I made this totally awesome soda bread a couple of days ago. It's rich and moist and weighs about twenty pounds (not really). It only took me about 40 minutes to make - 10 hands on and 30 to bake. I only had to use one bowl too, which is really awesome since I'm lazy and don't have a dishwasher. It does dry out really fast so keeping it in a gallon-size ziploc is a good idea. The flavor gets more soda-y over time, which I really enjoy. Plus, I just love Irish food. I can't decide whether it's just because I think Irish stuff is cool, or because I have some kind of genetic predisposition to like it, or because it's just tasty. Anything that's been around since 1840 is bound to be pretty good, though, right? I found out the reason they eat bread like this in Erin. I guess the climate prevents the raising of hard-kernel wheat, which keeps the bread from rising as easily as normal wheat bread, which means that yeast doesn't always do the job, hence the baking soda. So there's your education for the day. I think this recipe may have worked particularly well because I used home-ground wheat, but it's definitely not necessary. Without further ado, the recipe:

Ingredients

2 cups nondairy milk
2 tsp white vinegar
3 cups whole wheat flour
1 cup all purose white flour
1 1/2 tsp baking soda
1 tsp salt
1/3 cup rolled oats
2 tbl fake butter
(opt) 1 cup golden raisins


Preheat oven to 425 and grease 9in cake pan. In a measuring cup, combine fake milk and vinegar and let sit while you get the rest ready. In a LARGE bowl mix the flours, baking soda, salt, oats, and possibly the raisins.

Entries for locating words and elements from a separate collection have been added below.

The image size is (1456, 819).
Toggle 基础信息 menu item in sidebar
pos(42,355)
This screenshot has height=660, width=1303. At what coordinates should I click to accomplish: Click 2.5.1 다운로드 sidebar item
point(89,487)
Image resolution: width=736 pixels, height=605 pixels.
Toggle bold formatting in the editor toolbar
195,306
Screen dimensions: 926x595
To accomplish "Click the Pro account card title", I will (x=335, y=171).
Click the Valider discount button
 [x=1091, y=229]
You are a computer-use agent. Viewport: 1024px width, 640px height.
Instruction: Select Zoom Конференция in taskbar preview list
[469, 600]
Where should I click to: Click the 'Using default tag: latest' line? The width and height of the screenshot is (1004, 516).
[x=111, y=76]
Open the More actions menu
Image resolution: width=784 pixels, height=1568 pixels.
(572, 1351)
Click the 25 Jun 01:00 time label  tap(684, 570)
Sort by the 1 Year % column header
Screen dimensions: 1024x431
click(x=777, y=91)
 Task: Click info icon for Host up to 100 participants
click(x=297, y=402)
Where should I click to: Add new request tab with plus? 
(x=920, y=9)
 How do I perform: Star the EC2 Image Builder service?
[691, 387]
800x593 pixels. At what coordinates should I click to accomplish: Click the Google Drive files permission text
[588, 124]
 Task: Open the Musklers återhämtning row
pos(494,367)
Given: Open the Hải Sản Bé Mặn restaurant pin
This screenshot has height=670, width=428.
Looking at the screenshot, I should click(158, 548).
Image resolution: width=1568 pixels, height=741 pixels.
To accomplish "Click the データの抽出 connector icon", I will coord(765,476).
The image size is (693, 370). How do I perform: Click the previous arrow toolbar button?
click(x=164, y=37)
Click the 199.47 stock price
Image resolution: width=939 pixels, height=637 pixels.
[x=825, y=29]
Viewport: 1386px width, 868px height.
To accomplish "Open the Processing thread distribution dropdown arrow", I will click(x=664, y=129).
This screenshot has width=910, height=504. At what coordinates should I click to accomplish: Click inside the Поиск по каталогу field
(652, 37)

Add the butter and rub it into the flour with your fingers until you can't find any more big pieces. Stir in the fake milk and vinegar combo. Knead the dough in the bowl 10 times and shape into a flatish circle. Put it into the pan and cut a cross in the top. Bake for 30 minutes. Try a piece while it's still hot. I like it with fake butter and cinnamon.

BTW, legend has it that the cross is to ward off the devil.